- **TASK OBJECTIVE**
Copy the records below exactly, starting with the line that contains "The width and height of the screenshot is (1914, 1039)." and continuing through the final line of the records, with both ends included.

- **RECORDS SHOWN**

::::::::::

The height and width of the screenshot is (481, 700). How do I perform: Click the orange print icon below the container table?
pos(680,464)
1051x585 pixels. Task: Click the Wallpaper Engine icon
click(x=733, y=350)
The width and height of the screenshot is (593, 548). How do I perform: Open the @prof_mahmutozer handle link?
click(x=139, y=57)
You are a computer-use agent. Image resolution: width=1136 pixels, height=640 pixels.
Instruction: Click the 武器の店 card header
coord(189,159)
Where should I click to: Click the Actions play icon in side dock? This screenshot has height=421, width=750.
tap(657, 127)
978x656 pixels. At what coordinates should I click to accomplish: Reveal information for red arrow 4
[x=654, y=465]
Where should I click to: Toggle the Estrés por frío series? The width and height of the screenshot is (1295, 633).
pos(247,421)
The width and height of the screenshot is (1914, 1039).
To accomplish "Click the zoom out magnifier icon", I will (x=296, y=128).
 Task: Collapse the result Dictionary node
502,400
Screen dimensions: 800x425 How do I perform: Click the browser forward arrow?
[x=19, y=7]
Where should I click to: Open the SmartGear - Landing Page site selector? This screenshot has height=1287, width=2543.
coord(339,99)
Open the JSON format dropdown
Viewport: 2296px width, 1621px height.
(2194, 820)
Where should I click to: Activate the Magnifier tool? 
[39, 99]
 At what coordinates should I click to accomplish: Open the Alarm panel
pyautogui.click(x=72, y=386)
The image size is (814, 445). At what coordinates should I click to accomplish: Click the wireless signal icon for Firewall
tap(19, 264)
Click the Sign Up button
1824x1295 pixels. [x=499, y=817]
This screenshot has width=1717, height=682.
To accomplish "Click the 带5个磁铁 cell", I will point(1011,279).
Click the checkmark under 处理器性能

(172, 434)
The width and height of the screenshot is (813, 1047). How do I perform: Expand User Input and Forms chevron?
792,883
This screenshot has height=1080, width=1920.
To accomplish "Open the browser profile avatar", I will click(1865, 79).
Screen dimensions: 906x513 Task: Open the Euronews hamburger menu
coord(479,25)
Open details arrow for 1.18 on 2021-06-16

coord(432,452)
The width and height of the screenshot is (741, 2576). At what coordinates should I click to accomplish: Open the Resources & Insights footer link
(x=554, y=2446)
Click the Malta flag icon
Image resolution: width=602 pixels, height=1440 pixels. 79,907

::::::::::

- **ANSWER TO THE EXERCISE**
The width and height of the screenshot is (1914, 1039).
To accomplish "Click the zoom out magnifier icon", I will (x=296, y=128).
 Task: Collapse the result Dictionary node
502,400
Screen dimensions: 800x425 How do I perform: Click the browser forward arrow?
[x=19, y=7]
Where should I click to: Open the SmartGear - Landing Page site selector? This screenshot has height=1287, width=2543.
coord(339,99)
Open the JSON format dropdown
Viewport: 2296px width, 1621px height.
(2194, 820)
Where should I click to: Activate the Magnifier tool? 
[39, 99]
 At what coordinates should I click to accomplish: Open the Alarm panel
pyautogui.click(x=72, y=386)
The image size is (814, 445). At what coordinates should I click to accomplish: Click the wireless signal icon for Firewall
tap(19, 264)
Click the Sign Up button
1824x1295 pixels. [x=499, y=817]
This screenshot has width=1717, height=682.
To accomplish "Click the 带5个磁铁 cell", I will point(1011,279).
Click the checkmark under 处理器性能

(172, 434)
The width and height of the screenshot is (813, 1047). How do I perform: Expand User Input and Forms chevron?
792,883
This screenshot has height=1080, width=1920.
To accomplish "Open the browser profile avatar", I will click(1865, 79).
Screen dimensions: 906x513 Task: Open the Euronews hamburger menu
coord(479,25)
Open details arrow for 1.18 on 2021-06-16

coord(432,452)
The width and height of the screenshot is (741, 2576). At what coordinates should I click to accomplish: Open the Resources & Insights footer link
(x=554, y=2446)
Click the Malta flag icon
Image resolution: width=602 pixels, height=1440 pixels. 79,907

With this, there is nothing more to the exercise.